Ucapan dari Karin sama sekali tidak berpengaruh pad Nio, ia terus saja melancarkan aksinya. Menghirup dalam-dalam aroma yang beberapa kali sempat menggodanya, menyimpannya rapat-rapat seakan tidak ada hari esok.

"Kau tahu, aku hampir gila mencarimu?" bisik Nio, tangannya membalikkan tubuh Karin sehingga mereka menjadi berhadapan. Nio menatap lekat mata Karin, warna abu-abu itu membuatnya terpana.

"Nio, ka--kau mau apa?" tanya Karin gugup saat Nio semakin mendekatkan dirinya.

Ia melangkah mundur, ada rasa gugup di dalam hatinya. Padahal otak Karin sepenuhnya sadar, jika dia berada di bawah kendali Nio. Ini tak semudah ia menggoda manusia, menjadikan manusia tunduk di bawahnya.
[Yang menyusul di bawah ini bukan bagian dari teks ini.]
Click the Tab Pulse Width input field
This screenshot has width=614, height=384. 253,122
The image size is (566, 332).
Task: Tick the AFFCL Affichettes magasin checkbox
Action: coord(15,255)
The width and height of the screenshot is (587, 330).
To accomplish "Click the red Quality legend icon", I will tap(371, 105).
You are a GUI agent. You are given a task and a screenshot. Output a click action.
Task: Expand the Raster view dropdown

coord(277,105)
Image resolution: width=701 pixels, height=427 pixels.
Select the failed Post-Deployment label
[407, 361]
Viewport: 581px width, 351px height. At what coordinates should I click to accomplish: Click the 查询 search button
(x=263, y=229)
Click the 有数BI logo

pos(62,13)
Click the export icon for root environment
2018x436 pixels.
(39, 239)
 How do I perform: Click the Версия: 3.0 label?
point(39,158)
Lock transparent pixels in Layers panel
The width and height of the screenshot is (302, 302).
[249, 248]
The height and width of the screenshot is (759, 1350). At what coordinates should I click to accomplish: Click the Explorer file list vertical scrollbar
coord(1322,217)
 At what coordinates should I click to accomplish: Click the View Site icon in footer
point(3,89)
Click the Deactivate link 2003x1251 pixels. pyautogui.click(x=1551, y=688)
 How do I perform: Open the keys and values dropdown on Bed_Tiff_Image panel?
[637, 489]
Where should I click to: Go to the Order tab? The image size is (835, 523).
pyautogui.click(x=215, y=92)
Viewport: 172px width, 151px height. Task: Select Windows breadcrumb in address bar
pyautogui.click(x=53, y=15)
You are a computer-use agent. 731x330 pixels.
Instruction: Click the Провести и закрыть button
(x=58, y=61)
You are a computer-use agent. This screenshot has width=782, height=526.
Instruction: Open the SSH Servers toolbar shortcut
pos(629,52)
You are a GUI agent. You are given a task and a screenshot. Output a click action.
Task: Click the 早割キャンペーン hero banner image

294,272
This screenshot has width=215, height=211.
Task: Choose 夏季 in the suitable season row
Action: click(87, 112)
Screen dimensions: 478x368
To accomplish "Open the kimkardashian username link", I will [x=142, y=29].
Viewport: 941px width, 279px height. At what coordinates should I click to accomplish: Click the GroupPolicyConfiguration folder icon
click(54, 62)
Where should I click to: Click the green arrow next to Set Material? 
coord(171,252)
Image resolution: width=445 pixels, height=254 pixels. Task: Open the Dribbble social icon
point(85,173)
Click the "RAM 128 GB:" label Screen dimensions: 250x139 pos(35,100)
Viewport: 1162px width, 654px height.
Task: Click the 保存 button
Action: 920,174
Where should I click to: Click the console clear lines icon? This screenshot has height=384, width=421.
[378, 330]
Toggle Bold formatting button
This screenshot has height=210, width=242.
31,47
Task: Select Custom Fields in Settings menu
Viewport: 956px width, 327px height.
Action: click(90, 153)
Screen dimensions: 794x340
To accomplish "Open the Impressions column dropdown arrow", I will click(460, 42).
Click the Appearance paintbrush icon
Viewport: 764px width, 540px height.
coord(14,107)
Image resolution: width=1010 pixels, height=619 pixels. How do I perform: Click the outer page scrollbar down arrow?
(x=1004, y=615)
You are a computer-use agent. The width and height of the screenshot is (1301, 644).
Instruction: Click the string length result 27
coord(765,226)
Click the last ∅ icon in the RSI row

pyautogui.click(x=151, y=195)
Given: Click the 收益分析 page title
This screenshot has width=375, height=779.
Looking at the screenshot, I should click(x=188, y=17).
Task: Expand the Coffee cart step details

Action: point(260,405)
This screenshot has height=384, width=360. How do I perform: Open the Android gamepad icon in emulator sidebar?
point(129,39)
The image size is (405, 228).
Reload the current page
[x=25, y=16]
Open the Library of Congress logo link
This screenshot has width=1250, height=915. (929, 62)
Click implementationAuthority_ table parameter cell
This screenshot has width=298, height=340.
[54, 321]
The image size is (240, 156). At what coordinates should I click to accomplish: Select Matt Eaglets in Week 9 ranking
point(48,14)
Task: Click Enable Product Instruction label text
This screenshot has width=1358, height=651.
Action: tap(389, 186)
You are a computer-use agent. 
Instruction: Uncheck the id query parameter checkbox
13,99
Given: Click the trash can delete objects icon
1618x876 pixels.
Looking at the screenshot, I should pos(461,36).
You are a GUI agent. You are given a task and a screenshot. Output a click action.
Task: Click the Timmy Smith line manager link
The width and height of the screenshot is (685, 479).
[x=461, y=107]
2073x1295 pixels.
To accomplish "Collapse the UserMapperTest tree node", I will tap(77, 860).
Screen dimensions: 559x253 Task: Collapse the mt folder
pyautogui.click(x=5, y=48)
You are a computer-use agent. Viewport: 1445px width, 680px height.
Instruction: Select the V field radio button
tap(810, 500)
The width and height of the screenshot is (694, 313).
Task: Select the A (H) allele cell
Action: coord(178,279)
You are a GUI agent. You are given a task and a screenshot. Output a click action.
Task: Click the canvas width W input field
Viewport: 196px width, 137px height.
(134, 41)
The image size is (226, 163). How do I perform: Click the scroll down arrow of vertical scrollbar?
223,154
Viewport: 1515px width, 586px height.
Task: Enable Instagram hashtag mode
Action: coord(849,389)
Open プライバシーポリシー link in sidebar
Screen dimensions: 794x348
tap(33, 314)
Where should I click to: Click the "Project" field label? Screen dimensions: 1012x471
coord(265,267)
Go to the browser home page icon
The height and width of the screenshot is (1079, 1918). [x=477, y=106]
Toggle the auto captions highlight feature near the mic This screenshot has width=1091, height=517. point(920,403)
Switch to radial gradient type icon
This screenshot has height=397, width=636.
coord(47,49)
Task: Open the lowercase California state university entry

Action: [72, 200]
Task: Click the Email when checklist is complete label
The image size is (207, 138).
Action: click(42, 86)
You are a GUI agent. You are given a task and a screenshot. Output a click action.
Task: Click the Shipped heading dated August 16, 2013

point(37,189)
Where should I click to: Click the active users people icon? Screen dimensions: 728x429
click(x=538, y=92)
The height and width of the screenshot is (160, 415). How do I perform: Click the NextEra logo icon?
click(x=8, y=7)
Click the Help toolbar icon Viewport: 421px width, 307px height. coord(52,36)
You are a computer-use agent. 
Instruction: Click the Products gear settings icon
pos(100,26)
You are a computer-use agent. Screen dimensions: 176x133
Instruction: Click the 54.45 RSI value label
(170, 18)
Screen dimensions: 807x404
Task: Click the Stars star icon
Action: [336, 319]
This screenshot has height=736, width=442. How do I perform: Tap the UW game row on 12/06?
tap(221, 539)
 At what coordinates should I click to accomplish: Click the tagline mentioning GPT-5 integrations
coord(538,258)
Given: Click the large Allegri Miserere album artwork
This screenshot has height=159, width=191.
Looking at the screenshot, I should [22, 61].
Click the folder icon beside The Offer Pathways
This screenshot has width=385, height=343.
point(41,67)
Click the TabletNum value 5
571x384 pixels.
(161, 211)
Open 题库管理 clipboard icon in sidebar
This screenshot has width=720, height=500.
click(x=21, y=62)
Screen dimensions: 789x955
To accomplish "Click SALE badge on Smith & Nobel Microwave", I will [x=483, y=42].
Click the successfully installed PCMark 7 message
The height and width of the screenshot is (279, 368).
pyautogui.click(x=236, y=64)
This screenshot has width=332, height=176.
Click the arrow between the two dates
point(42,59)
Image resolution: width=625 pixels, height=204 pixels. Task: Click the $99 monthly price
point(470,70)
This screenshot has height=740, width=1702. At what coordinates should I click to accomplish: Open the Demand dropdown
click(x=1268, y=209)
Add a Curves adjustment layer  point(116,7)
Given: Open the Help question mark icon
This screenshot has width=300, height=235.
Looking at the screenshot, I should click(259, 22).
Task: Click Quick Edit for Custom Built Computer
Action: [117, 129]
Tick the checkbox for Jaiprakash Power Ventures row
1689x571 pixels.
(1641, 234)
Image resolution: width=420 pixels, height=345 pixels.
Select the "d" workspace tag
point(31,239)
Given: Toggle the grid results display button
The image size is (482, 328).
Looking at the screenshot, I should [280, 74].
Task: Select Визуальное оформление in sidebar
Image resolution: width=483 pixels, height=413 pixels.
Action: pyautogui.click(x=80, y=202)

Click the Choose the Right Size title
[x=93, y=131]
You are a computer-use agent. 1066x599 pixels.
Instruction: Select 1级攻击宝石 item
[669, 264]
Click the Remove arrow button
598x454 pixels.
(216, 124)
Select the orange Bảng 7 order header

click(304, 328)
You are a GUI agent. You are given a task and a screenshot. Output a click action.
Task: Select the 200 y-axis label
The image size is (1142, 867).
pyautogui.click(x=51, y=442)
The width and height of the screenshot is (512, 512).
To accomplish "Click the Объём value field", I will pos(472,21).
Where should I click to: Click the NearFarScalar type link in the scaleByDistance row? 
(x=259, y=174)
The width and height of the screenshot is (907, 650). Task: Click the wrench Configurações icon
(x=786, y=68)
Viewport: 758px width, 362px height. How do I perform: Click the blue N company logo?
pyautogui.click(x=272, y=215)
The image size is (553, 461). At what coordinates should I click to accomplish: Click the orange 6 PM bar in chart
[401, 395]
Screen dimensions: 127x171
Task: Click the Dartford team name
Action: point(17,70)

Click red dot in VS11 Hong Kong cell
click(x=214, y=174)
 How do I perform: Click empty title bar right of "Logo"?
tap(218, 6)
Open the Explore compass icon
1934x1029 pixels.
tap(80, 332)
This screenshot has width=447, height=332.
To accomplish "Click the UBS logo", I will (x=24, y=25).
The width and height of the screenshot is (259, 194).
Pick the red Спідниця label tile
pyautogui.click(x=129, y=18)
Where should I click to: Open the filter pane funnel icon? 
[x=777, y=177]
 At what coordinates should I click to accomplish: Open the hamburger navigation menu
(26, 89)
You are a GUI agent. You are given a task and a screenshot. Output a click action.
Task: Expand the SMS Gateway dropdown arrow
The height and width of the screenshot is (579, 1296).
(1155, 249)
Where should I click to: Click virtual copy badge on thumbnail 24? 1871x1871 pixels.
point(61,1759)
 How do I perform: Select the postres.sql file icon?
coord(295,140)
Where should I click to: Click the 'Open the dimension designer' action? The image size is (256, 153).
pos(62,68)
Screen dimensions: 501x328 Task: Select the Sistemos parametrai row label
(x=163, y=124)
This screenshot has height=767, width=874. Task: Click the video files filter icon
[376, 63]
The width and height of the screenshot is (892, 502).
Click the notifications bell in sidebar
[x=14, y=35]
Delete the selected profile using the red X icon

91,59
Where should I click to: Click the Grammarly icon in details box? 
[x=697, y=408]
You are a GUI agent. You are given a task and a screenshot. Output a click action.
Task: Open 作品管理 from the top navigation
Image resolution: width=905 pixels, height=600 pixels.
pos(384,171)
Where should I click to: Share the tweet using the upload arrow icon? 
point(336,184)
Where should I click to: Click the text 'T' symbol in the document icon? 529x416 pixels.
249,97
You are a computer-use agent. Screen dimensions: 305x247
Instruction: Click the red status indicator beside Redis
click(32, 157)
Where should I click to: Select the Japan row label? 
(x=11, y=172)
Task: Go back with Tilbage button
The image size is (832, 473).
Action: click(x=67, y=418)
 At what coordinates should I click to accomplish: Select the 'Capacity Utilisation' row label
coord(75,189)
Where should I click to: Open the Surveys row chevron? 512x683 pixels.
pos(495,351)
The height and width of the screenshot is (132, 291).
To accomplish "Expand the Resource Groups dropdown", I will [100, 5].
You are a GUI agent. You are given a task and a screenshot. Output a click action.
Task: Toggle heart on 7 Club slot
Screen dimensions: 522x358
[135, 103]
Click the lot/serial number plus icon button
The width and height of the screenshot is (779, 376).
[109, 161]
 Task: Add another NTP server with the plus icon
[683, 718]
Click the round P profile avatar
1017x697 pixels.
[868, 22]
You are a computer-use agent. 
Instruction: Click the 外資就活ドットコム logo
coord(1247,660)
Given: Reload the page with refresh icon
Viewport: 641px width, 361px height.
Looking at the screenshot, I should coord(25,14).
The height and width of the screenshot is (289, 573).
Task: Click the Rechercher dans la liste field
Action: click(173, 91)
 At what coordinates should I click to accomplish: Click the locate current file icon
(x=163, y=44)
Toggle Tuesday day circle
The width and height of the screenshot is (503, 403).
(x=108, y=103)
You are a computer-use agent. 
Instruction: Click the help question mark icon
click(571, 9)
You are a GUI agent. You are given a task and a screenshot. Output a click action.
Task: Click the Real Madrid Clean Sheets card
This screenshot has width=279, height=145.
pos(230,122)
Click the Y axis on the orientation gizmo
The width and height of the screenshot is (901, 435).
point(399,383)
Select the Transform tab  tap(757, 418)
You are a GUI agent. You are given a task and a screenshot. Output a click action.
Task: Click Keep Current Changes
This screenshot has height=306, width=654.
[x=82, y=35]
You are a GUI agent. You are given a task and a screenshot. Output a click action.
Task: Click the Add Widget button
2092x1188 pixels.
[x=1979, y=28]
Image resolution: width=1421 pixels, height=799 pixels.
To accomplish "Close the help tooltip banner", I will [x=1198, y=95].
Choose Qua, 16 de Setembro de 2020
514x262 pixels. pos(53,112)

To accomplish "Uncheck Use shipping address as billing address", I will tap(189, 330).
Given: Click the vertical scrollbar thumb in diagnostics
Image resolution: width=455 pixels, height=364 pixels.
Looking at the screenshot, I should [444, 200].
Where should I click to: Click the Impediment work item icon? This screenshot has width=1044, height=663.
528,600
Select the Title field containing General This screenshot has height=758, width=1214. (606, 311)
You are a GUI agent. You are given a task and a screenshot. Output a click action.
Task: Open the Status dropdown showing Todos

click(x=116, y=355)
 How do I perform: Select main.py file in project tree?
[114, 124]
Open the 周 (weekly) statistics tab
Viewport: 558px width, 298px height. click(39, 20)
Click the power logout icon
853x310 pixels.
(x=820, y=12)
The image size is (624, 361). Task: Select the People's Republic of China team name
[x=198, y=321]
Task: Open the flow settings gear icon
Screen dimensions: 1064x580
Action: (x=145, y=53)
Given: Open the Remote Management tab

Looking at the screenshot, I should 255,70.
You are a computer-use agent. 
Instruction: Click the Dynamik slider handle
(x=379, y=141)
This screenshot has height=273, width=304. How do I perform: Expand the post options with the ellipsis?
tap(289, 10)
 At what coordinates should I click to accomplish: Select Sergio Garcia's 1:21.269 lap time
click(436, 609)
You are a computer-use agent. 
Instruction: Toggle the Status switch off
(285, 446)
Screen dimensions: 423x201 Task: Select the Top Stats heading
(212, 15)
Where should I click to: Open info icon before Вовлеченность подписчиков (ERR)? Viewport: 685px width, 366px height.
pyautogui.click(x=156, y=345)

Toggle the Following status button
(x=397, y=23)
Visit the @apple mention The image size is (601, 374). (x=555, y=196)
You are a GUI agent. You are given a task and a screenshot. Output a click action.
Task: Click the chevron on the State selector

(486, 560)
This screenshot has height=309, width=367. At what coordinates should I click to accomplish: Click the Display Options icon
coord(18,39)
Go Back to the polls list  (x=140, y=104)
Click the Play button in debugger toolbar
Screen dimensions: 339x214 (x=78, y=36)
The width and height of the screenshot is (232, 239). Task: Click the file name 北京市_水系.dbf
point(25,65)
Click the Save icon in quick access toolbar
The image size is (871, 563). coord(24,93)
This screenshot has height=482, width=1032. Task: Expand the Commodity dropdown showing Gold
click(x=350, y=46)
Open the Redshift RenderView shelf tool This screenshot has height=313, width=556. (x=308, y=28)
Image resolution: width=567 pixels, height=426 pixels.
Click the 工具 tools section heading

Nio itu ... seperti memiliki magnet yang terus menariknya mendekat.

Sebelah tangan Nio sudah berhasil menggapai pinggang ramping Karin, ditariknya tubuh gadis itu sehingga mereka menempel dengan sempurna.

Nio mendekatkan wajahnya, hingga Karin merasakan napas Nio yang semakin dekat. Gadis itu menutup matanya karena gugup, tangannya menempel di dada Nio untuk menahan tapi aksinya percuma saja.

"Kau hanya milikku, dan jangan pernah berpikir untuk pergi!"